Giugliano, il referendum sull’ecovillaggio rom non si farà. “E’ inammissibile”

Giugliano. “Atteso che la proposta si pone in direzione opposta alle disposizioni di legge, nazionali e comunitarie, nonché alle previsioni regolamentari di codesto ente locale, è stata ritenuta l’inammissibilità del referendum”. Con questa nota la prefettura di Napoli stoppa il referendum sull’ecovillaggio rom a Giugliano.

La segreteria comunale aveva sollevato un dubbio sulla questione relativa al quesito che il comitato ha presentato dove si chiedeva ai cittadini di esprimere parere favorevole o meno per la costruzione dell’ecovillaggio a Giugliano.

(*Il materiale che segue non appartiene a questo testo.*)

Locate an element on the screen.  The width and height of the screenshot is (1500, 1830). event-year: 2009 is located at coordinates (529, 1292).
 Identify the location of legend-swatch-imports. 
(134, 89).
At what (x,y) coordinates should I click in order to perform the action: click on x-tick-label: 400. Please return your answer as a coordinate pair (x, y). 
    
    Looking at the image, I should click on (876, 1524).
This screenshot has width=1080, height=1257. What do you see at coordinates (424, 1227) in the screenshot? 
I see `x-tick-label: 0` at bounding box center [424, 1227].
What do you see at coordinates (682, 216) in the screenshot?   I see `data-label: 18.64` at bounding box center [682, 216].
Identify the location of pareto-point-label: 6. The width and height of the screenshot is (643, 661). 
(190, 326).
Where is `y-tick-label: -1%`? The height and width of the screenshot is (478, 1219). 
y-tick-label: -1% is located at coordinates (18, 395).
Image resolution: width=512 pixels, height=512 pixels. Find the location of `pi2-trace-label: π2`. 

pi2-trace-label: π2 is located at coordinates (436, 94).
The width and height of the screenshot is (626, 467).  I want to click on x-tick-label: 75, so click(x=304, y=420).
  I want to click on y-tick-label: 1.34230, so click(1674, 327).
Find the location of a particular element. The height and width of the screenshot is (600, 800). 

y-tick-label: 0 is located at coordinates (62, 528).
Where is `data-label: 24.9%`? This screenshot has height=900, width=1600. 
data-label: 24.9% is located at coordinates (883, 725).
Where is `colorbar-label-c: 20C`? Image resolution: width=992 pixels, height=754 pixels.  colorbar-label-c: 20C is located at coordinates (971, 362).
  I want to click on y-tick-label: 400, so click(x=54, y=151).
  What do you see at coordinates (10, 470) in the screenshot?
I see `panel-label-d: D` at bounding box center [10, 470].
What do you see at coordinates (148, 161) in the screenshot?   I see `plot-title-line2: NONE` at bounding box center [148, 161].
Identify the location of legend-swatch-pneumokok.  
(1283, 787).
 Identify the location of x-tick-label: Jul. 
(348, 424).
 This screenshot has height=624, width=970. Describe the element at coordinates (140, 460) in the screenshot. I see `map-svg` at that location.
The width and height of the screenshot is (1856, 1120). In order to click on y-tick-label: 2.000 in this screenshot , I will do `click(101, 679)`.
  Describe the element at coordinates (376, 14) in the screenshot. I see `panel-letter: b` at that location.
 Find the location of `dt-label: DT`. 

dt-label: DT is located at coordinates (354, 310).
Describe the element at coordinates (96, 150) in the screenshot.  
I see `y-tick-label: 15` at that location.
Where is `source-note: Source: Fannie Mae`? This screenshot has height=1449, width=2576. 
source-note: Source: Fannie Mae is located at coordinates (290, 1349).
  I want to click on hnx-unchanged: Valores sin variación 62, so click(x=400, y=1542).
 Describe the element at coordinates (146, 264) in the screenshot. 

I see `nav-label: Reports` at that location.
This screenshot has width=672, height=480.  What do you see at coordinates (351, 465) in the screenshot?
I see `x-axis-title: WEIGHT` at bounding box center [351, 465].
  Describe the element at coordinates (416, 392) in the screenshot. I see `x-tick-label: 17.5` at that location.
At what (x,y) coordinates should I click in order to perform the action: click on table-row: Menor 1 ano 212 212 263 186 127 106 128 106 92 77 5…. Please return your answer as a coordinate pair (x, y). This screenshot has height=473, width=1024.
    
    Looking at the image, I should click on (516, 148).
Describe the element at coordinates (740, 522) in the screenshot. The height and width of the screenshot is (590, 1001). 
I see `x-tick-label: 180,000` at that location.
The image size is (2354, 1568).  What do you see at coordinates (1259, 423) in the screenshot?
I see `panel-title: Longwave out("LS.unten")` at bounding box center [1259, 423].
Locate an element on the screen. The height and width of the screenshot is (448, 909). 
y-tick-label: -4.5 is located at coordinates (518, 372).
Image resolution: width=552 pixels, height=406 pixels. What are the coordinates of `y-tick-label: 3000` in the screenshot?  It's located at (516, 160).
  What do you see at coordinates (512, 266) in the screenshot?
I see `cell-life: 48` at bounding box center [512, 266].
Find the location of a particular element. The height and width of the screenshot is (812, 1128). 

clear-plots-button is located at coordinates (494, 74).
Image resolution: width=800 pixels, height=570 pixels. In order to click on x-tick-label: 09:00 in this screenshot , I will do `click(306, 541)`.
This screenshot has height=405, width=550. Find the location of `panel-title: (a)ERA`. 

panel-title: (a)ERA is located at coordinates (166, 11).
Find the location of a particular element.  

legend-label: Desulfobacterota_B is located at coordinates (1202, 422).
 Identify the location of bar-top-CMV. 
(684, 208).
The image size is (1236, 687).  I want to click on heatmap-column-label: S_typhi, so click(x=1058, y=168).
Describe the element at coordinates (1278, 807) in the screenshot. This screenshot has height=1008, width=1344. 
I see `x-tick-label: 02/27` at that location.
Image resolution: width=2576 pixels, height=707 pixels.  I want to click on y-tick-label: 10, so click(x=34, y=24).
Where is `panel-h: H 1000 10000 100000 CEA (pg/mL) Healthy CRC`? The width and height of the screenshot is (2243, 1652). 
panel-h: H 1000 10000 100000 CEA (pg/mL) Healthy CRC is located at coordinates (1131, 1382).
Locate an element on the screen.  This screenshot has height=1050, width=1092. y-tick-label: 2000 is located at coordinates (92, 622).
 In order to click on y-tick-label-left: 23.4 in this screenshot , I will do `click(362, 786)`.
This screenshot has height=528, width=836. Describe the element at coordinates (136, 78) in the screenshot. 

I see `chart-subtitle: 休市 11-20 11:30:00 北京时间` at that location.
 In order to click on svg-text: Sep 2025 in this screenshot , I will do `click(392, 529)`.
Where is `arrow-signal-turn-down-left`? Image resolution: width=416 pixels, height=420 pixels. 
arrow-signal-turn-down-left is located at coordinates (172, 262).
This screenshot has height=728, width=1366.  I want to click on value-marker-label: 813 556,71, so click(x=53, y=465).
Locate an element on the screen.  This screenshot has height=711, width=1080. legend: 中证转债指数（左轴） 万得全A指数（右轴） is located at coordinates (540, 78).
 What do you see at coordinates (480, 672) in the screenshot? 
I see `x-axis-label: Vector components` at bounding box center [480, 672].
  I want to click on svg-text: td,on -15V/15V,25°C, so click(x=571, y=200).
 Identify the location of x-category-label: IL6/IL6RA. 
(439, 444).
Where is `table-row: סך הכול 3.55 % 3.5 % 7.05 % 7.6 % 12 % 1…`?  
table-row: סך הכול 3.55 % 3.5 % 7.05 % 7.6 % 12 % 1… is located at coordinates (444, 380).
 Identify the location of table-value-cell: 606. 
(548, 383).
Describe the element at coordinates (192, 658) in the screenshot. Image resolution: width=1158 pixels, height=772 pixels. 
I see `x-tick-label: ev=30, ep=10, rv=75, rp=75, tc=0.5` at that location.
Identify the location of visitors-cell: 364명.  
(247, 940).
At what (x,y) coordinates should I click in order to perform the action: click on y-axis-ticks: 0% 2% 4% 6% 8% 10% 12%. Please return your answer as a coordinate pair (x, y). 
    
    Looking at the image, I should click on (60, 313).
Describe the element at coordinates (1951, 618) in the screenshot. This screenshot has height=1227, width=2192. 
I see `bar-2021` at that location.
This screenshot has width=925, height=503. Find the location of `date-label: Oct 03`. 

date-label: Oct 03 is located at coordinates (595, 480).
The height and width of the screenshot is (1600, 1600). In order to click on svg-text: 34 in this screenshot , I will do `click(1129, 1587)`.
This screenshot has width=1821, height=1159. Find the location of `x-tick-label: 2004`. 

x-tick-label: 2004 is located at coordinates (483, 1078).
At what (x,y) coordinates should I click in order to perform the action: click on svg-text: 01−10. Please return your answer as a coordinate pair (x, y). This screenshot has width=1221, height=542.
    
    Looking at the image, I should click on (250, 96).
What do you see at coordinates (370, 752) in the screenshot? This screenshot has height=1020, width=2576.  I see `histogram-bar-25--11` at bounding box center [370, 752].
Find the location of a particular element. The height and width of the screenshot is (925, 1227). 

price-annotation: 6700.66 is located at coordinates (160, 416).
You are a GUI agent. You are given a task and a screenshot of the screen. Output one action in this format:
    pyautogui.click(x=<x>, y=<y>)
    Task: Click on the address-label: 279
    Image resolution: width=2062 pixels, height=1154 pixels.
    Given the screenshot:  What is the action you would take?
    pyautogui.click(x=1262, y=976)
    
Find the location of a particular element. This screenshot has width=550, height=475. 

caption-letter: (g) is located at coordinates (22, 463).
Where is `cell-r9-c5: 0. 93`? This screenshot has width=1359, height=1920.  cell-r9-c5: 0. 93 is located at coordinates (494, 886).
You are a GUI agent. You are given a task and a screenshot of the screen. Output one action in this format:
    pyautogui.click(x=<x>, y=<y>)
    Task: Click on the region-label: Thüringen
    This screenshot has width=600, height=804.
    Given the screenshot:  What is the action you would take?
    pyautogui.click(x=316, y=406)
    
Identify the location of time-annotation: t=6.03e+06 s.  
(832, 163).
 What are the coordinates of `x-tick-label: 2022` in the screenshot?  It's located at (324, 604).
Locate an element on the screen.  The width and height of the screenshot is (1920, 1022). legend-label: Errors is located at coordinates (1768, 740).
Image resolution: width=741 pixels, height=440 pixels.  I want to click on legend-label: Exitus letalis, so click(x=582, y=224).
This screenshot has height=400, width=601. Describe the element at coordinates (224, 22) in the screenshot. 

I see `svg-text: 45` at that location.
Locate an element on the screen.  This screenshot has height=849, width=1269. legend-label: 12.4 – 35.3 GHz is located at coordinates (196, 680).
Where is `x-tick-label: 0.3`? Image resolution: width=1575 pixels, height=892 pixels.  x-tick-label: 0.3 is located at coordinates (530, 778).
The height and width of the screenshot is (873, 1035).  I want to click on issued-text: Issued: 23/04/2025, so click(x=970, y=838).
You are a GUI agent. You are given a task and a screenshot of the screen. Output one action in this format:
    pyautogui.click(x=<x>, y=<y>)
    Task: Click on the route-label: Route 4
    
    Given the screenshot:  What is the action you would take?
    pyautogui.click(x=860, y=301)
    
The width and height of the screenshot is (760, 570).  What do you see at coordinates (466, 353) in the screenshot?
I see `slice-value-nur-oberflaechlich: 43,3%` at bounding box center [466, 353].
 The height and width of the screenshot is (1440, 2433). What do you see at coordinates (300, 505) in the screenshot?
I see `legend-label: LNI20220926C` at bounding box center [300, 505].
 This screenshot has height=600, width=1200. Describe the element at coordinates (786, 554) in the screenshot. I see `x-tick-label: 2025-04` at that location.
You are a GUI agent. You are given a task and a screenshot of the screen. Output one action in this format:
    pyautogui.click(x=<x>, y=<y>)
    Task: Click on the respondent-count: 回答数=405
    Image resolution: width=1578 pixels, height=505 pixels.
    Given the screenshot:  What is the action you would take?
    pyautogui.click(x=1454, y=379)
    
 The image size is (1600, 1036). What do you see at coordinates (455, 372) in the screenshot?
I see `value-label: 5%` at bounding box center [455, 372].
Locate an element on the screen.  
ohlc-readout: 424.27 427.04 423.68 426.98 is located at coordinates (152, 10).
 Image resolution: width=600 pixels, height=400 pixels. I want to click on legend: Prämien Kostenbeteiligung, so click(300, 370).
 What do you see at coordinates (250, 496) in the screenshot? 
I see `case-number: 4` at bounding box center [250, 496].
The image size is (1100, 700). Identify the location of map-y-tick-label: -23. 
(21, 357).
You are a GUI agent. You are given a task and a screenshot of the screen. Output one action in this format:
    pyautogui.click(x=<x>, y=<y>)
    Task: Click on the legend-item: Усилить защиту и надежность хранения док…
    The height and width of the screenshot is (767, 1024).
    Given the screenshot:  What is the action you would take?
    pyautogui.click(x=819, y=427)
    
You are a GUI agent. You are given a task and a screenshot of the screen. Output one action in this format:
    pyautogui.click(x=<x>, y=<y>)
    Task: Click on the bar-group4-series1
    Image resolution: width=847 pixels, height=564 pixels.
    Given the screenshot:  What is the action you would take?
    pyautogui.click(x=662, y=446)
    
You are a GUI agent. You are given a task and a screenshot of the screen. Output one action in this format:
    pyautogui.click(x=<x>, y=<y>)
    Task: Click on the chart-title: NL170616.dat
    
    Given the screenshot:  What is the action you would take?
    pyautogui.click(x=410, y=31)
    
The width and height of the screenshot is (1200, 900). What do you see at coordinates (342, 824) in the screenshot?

Sul caso si è espressa la Prefettura secondo cui la domanda sarebbe inammissibile perché in contrasto con l’articolo 31 della carta sociale europea che sancisce il principio della “libertà di stabilimento dei cittadini europei e il diritto di abitazione”.

Il consiglio per discutere proprio del referendum era stato fissato per il prossimo 4 novembre. L’assise comunale avrebbe dovuto esprimersi sulla questione e stabilire se e quando fissare il referendum in città. Ma con lo stop della Prefettura che ne dichiara l’inammissibilità tutto si è arenato.